I also know how to figure out the maximum amount of friction available. It's:
Maximum Friction (Fs_max) = coefficient of static friction * normal force. Let's call the coefficient of static friction 'μs' and the normal force 'N'. So, Fs_max = μs * N.
On a flat road, the normal force (the road pushing up on the car) is just the car's weight, which is mass * gravity. So, N = m * g (where 'g' is the acceleration due to gravity, about 9.8 m/s^2).
This means, Fs_max = μs * m * g.

For the car to just barely make the turn without sliding, the maximum friction available must be equal to the centripetal force needed:
μs * m * g = (m * v^2) / r.

Now, here's a cool trick: I noticed there's an 'm' (mass of the car) on both sides of the equation, so I can cancel it out! This is super helpful because I don't know the car's mass!
μs * g = v^2 / r.

To find the minimum coefficient of friction (μs), I just need to rearrange the formula:
μs = v^2 / (g * r).

Now, I'll plug in the numbers given in the problem:
Speed (v) = 30.0 m/s
Radius (r) = 50.0 m
Acceleration due to gravity (g) = 9.8 m/s^2

μs = (30.0 m/s)^2 / (9.8 m/s^2 * 50.0 m)
μs = 900 / 490
μs ≈ 1.8367

Since the numbers given have three significant figures, I'll round my answer to three significant figures: μs ≈ 1.84.

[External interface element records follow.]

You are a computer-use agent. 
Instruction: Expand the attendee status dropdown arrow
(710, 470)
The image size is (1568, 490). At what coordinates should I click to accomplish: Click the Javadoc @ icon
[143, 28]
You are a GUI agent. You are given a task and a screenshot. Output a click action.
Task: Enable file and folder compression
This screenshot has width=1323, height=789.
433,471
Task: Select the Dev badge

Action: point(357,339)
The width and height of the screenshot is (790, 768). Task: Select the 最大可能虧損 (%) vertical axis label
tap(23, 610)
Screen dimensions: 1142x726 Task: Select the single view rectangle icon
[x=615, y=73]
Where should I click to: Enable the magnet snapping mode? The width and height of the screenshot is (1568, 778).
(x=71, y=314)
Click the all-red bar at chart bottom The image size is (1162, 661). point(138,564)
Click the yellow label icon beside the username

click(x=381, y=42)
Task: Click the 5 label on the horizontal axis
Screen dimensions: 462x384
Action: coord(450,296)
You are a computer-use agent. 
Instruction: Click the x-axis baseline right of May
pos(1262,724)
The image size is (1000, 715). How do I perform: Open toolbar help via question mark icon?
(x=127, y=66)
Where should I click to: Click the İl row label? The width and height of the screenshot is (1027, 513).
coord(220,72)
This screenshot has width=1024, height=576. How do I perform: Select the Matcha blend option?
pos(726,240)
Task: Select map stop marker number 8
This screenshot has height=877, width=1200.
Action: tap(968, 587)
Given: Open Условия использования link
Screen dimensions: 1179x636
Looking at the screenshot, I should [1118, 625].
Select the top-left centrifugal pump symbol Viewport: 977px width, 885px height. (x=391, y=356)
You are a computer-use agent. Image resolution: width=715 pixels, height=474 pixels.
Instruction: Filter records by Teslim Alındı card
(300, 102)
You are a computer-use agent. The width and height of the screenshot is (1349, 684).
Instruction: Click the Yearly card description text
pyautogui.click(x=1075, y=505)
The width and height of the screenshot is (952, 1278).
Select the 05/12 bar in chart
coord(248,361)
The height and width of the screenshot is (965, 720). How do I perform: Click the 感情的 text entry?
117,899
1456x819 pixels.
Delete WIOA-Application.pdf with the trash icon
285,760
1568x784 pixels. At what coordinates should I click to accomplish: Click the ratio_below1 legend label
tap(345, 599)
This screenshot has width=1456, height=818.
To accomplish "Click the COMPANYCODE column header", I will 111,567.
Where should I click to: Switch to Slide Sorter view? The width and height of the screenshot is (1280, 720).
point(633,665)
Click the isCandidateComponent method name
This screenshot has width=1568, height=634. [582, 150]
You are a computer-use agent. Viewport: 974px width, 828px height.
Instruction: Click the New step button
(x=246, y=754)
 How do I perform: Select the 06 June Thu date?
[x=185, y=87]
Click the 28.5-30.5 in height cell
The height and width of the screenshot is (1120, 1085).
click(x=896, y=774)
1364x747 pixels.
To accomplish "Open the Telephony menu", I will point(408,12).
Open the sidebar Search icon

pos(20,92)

(b) Next, I thought about what this number (1.84) means. I remember learning that the coefficient of friction for tires on dry pavement is usually less than 1.0, sometimes maybe up to 1.0 or 1.2 for really grippy race car tires. A value like 1.84 is *really* high! It's much larger than what typical car tires can provide on a regular road. This means that if a car tried to take that turn at that speed, it would definitely skid off the road because there isn't enough friction to keep it turning. That's why the result is unreasonable.

(c) Finally, I thought about *why* the result was so unreasonable. It's because the conditions described are pretty extreme. Taking a relatively sharp turn (50 meters radius isn't very wide for a highway curve) at a very high speed (30 m/s is about 67 miles per hour!) on a *flat* road would require a huge amount of force to keep the car turning in the circle. The problem asks us to assume a car can do this on an unbanked curve, but real-world unbanked roads just can't provide that much friction. So, the combination of the high speed and tight radius on an unbanked curve is just too much for a normal car in the real world.